FOR 10 years the government has neglected to adjust the means test for patients using public hospitals, leaving more and more poor people without medical aid to foot their own bills.
Patients have been hit with a double whammy as treatment and hospital fees have risen by up to 75% since the means test was first set in 2002. As a result, many families that have had to contend with serious illness have been saddled with debts that can take years to pay off.
"When I had surgery in 2006 for colon cancer, I got a bill for R9,500," says Margaret Sass, a retired schoolteacher from Strandfontein who survives on a R3,500 monthly pension.
She arranged with Groote Schuur Hospital to settle her debt over four years, paying a few hundred rand at a time. Mrs Sass had barely handed over her last instalment when she was diagnosed with liver cancer and needed another operation.
The November 2010 procedure was a success and her cancer is in remission, but she is still paying off the R11,500 bill and fees charged for follow-up visits. "We pensioners don’t mind paying for services, but it’s become almost unaffordable," says Ms Sass, who expects to take more than two years to clear her outstanding debt of almost R8,000.
Between 4-million and 6-million South Africans have no medical aid insurance and do not qualify for discounted fees at public hospitals, putting them at risk of huge medical bills, estimates health economist Alex van den Heever, who based his calculation on the 2011 General Household Survey.
"Not even a mid-income person can afford public hospital care on an out-of-pocket basis for trauma or major medical conditions … it can be catastrophic," Prof van den Heever says. "The problem is that medical scheme membership is not mandatory, so anyone who decides not to join is exposed," he says.
While public sector treatment for a condition such as breast cancer costs less than in the private sector, those who are liable to pay still face bills running to hundreds of thousands of rand, he says.
Public hospital fees are set out in the Department of Health’s Uniform Patient Fee Schedule, which classifies patients into three groups.
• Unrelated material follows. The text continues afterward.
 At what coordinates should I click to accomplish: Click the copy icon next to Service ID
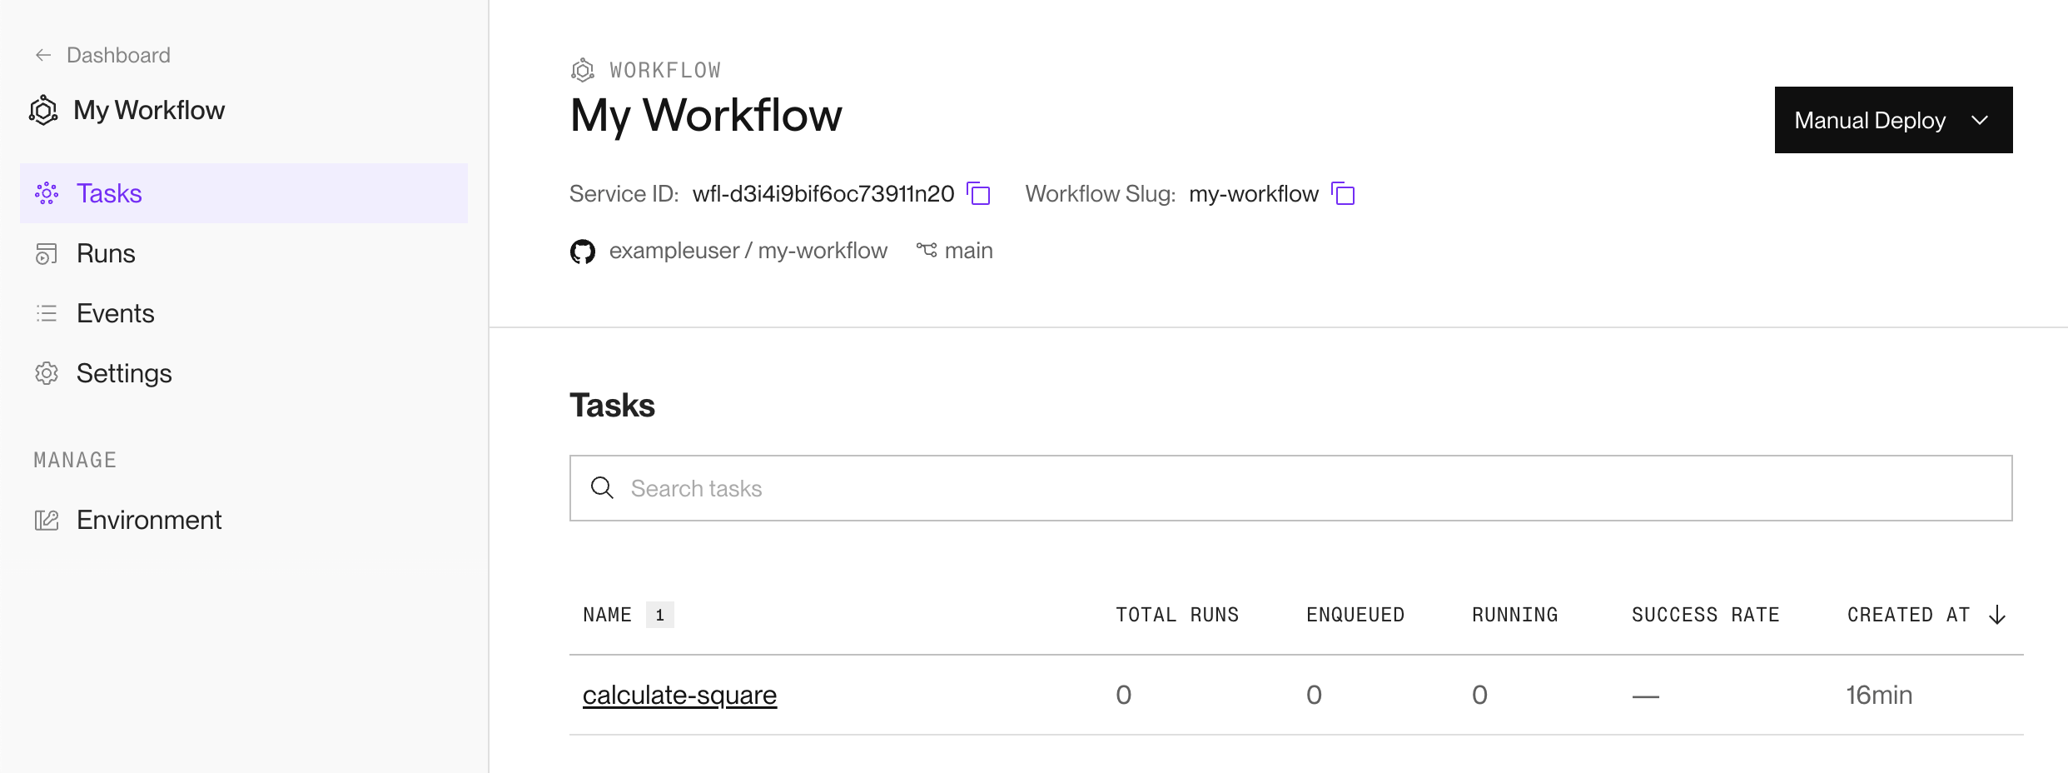click(979, 193)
Those who earn more than R6,000 a month and pay in full; those who earn less than the threshold and qualify for subsidy; and those who are formally unemployed or dependent on state grants and receive free healthcare.
If inflation over the past decade was factored in, the upper threshold should today be in the region of R10,500, according to Reserve Bank economist Ian Venter.
The freezing of the threshold is drawing increasing numbers of people earning lower and lower real incomes into the full-fee net, says health economist Diane McIntyre from the University of Cape Town. The fees levied by public hospitals have increased considerably since 2002, but were last adjusted in 2007, according to Dr Anban Pillay, the Department of Health’s deputy director-general for health regulation and compliance.
Dr Pillay concedes that the Uniform Patient Fee Schedule classification of patients has not kept pace with inflation, and says a task team has been appointed to look at the issue.
Most provincial health departments are in such administrative disarray that individuals rarely get billed, and public hospitals have only modest success in getting the big insurers to pay, he says. With the exception of the Western Cape, public hospitals have little incentive to collect outstanding debts as they do not retain any of the revenue.
"I have never even heard of a patient in Gauteng getting a letter of demand," says the Democratic Alliance’s Jack Bloom. "The province can’t even bill medical aids and the Road Accident Fund. No one pays attention to individual patients."
But in the Western Cape, which arguably boasts South Africa’s most efficient health department, patients are expected to pay. Those who do not are handed over to debt collectors.
"All patients are informed that if they can’t pay their account, they must provide full information regarding their income and assets and the department will consider reaching an accommodation," says Western Cape head of health Prof Craig Househam. "In many cases there is a significant reduction in the amount payable, and people can pay off over a period of time."
His department collected R305m from public hospital patients in the 2011-12 fiscal year, R55m of which came from patients’ own pockets.
It wrote off another R229m in bad debts, of which R189m was attributable to patients without cover from medical aid or the Road Accident Fund.
While patient fees constitute a relatively small part of the department’s R14.6bn operating budget, they can become a major concern for liable individuals.
"It is quite a strain," says Strandfontein resident Gail Small, whose husband is a self-employed boiler maker with irregular income. She was diagnosed with lymphoma four years ago and though her cancer is in remission, she still requires regular checkups, which come at a cost. The hospital allowed her to pay in instalments, but it has at times been hard to find the money, she says.
The Uniform Patient Fee Schedule policy says patients who cannot afford the fees levied according to their classification "may be reclassified" as exempt from fees "by the person in charge of the health facility", enabling hospitals to write off part or all of a patient’s debt.
But many patients have neither the energy or skills to navigate the bureaucracy, and staff do not always verify patient claims, leaving the process open to corruption.
In the long run, the state’s plans to introduce National Health Insurance (NHI), which would be free at the point of service, should do away with the financial burden facing public sector patients.
But in the short term, the NHI plan could inadvertently make things worse.
This is because the NHI pilot project includes funding to improve hospitals’ revenue collection. If that aspect of the project is not carefully managed, many more patients could find themselves in the same financial straits as Mrs Sass.